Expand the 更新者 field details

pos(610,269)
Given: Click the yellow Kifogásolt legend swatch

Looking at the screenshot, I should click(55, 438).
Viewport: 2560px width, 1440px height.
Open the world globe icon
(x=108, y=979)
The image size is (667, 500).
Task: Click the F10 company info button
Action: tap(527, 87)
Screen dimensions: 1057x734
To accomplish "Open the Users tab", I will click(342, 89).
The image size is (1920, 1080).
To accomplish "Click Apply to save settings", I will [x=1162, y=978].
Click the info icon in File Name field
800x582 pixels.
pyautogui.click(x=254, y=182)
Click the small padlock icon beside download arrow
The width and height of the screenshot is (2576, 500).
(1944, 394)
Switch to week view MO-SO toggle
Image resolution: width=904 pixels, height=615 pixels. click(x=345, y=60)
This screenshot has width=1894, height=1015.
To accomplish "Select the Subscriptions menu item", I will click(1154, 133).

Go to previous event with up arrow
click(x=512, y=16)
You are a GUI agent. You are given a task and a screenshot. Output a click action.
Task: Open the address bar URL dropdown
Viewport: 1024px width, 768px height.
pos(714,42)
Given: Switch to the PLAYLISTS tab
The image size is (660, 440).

◇ ◇ ◇ ◇

EXERCISE GOAL: Set down exactly the lines from the opening line of the material through the line in which "Viewport: 2560px width, 1440px height." occurs, both included, and no other lines.

FINISHED EXERCISE:
Expand the 更新者 field details

pos(610,269)
Given: Click the yellow Kifogásolt legend swatch

Looking at the screenshot, I should click(55, 438).
Viewport: 2560px width, 1440px height.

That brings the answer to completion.